Pointing the way to a new history of the transformation of British subjects into American citizens, State and Citizen challenges the presumption that the early American state was weak by exploring the changing legal and political meaning of citizenship. The volume’s distinguished contributors cast new light on the shift from subjecthood to citizenship during the American Revolution by showing that the federal state played a much greater part than is commonly supposed. Going beyond master narratives—celebratory or revisionist—that center on founding principles, the contributors argue that geopolitical realities and the federal state were at the center of early American political development. The volume’s editors, Peter Thompson and Peter S. Onuf, bring together political science and historical methodologies to demonstrate that citizenship was a political as well as a legal concept. The American state, this collection argues, was formed and evolved in a more dialectical relationship between citizens and government authority than is generally acknowledged.

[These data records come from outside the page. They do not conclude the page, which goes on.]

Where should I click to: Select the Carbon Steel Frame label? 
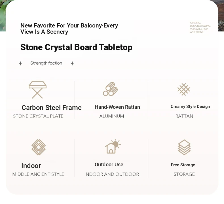[52, 108]
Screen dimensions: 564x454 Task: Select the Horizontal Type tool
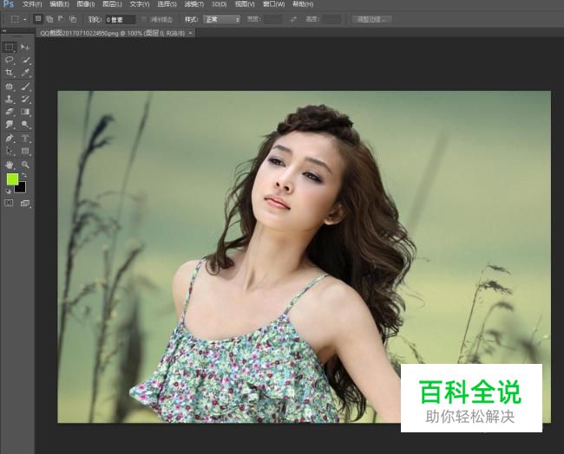click(25, 138)
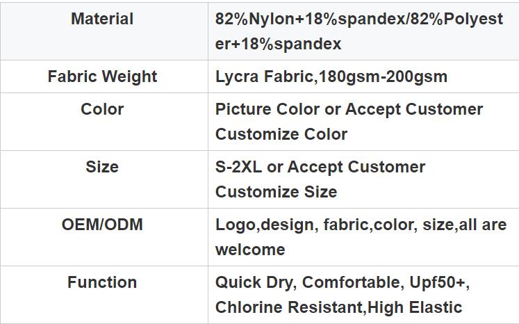Select the 'Customize Color' text line
Image resolution: width=519 pixels, height=324 pixels.
281,134
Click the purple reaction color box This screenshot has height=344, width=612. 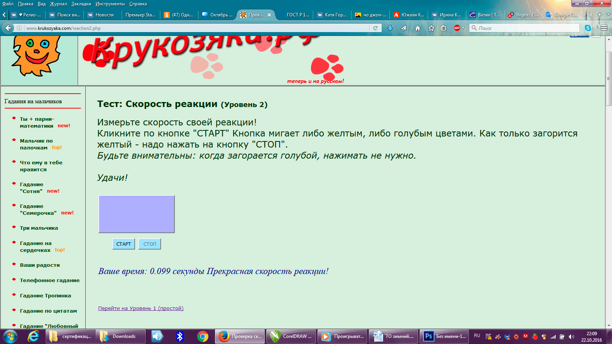pyautogui.click(x=137, y=214)
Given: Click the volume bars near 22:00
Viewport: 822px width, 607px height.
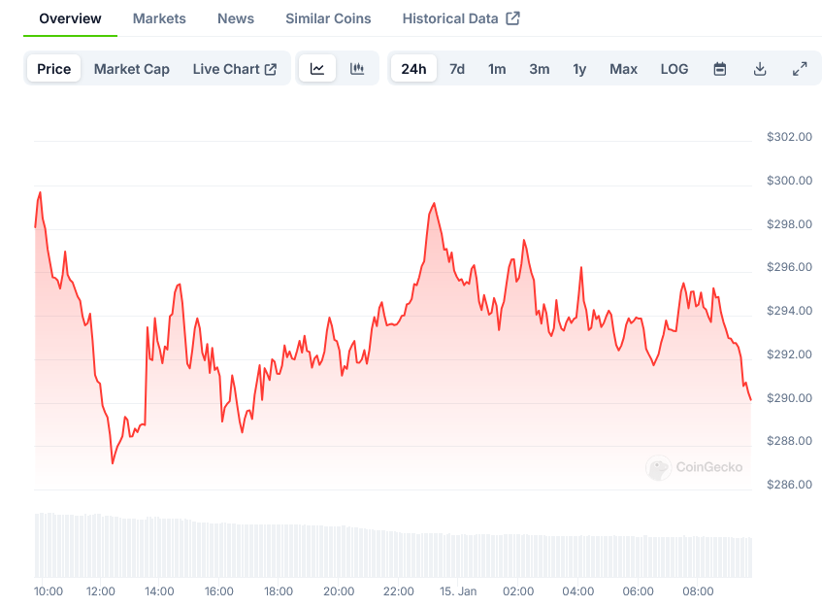Looking at the screenshot, I should [x=399, y=555].
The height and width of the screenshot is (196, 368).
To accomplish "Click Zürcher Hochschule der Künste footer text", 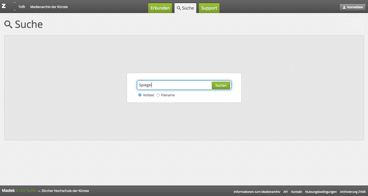I will pos(65,191).
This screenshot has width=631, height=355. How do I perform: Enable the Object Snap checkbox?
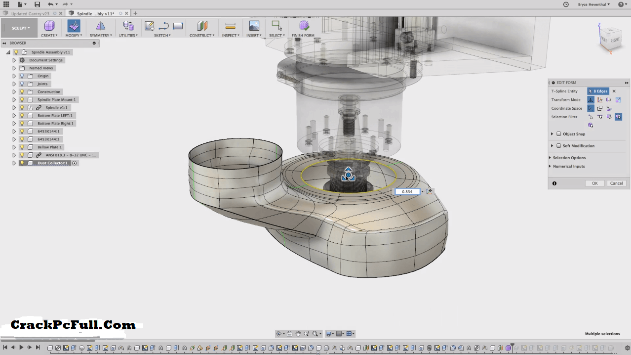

Suggesting points of comparison between an American narrative of state development—previously thought to be exceptional—and those of Europe and Latin America, the contributors break fresh ground by investigating citizenship in its historical context rather than by reference only to its capacity to confer privileges.

Rediscovering Republicanism

Download or Read eBook Rediscovering Republicanism PDF written by John Nantz and published by Rowman & Littlefield. This book was released on 2021-10-19 with total page 283 pages. Available in PDF, EPUB and Kindle.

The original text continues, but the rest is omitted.